Bass player/songwriter/actor (and one funny guy!) talks to FBPO about the gigs with Buddy Rich and Chuck Berry, Broadway performances and more
Exclusive interview with FBPO’s Jon Liebman
July 27, 2009
Ritt Henn is a bass player, songwriter, actor, TV producer and one funny guy. A bass player since fifth grade, Ritt began his career by performing in coffeehouses. After graduating from Bucknell University with degrees in music and psychology, Ritt bought a white three-piece suit, joined a lounge band and was on his way.
Henn has since performed with a wide variety of musical luminaries, including Buddy Rich and Chuck Berry. His live shows, sometimes with an ensemble and sometimes with just a bass, incorporate elements of storytelling and humor.
Ritt has acted in several off-Broadway musicals and portrayed an alien bassoonist on Star Trek: The Next Generation. He has produced more than 200 episodes of ManBassBoxTV, a reality show that has been running on public access TV since 1993, first in LA and now in New York City and on the web.
A serious artist, Ritt is the recipient of the prestigious Back Stage Bistro Award for Outstanding Songwriter and Instrumentalist, as well as a MAC Award from the Manhattan Association of Clubs for Best New York Debut – Male. He’s been a winner in the Sierra Songwriters Festival, a finalist in the Independent Music Awards and received an honorable mention in the Napa Valley Songwriters Contest. His latest CD is called Timber.

REQUEST A - Do these statements agree with the Ritt Henn profile? (i) Henn holds degrees in music and psychology. (ii) ManBassBoxTV started airing in New York City in 1993. (iii) Henn has played bass since high school. Answer yes or no for each, quoting the deciding words of the profile.

(Entries on where items appear)
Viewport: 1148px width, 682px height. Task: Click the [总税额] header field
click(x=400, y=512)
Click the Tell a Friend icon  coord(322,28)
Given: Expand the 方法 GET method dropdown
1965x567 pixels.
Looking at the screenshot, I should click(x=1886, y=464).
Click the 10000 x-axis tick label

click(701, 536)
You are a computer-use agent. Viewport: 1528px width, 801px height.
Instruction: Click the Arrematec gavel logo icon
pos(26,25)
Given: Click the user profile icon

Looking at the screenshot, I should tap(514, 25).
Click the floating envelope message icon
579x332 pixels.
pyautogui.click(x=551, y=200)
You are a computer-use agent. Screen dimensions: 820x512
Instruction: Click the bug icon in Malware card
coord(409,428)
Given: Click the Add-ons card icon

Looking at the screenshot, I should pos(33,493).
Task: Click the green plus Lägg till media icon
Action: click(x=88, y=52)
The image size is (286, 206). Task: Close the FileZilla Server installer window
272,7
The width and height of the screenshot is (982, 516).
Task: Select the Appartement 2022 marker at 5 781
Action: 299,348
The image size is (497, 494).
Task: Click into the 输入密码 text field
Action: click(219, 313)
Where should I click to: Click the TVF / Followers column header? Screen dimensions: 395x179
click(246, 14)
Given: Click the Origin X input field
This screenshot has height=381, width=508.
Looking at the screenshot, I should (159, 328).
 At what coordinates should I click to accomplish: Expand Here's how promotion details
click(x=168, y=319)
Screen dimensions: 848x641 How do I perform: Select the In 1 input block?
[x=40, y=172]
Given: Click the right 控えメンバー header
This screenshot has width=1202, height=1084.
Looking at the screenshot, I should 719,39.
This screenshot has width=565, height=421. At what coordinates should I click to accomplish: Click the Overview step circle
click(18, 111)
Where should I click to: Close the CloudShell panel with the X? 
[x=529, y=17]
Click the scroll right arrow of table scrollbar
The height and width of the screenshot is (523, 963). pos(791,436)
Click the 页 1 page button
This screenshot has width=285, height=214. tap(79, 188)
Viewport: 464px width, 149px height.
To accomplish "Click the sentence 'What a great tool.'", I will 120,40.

REQUEST B - Can you convert the stretch of entries from the line containing "Given: Click the right 控えメンバー header" through the end of the entries into a Markdown table with the columns Number and Entry line? Give each line its own numbered row, and leave out blank lines.

WRITTEN RESPONSE A -
(i) Yes: "After graduating from Bucknell University with degrees in music and psychology"
(ii) No: "running on public access TV since 1993, first in LA and now in New York City and on the web"
(iii) No: "A bass player since fifth grade"

WRITTEN RESPONSE B -
| Number | Entry line |
|---|---|
| 1 | Given: Click the right 控えメンバー header |
| 2 | This screenshot has width=1202, height=1084. |
| 3 | Looking at the screenshot, I should 719,39. |
| 4 | This screenshot has width=565, height=421. At what coordinates should I click to accomplish: Click the Overview step circle |
| 5 | click(18, 111) |
| 6 | Where should I click to: Close the CloudShell panel with the X?  |
| 7 | [x=529, y=17] |
| 8 | Click the scroll right arrow of table scrollbar |
| 9 | The height and width of the screenshot is (523, 963). pos(791,436) |
| 10 | Click the 页 1 page button |
| 11 | This screenshot has width=285, height=214. tap(79, 188) |
| 12 | Viewport: 464px width, 149px height. |
| 13 | To accomplish "Click the sentence 'What a great tool.'", I will 120,40. |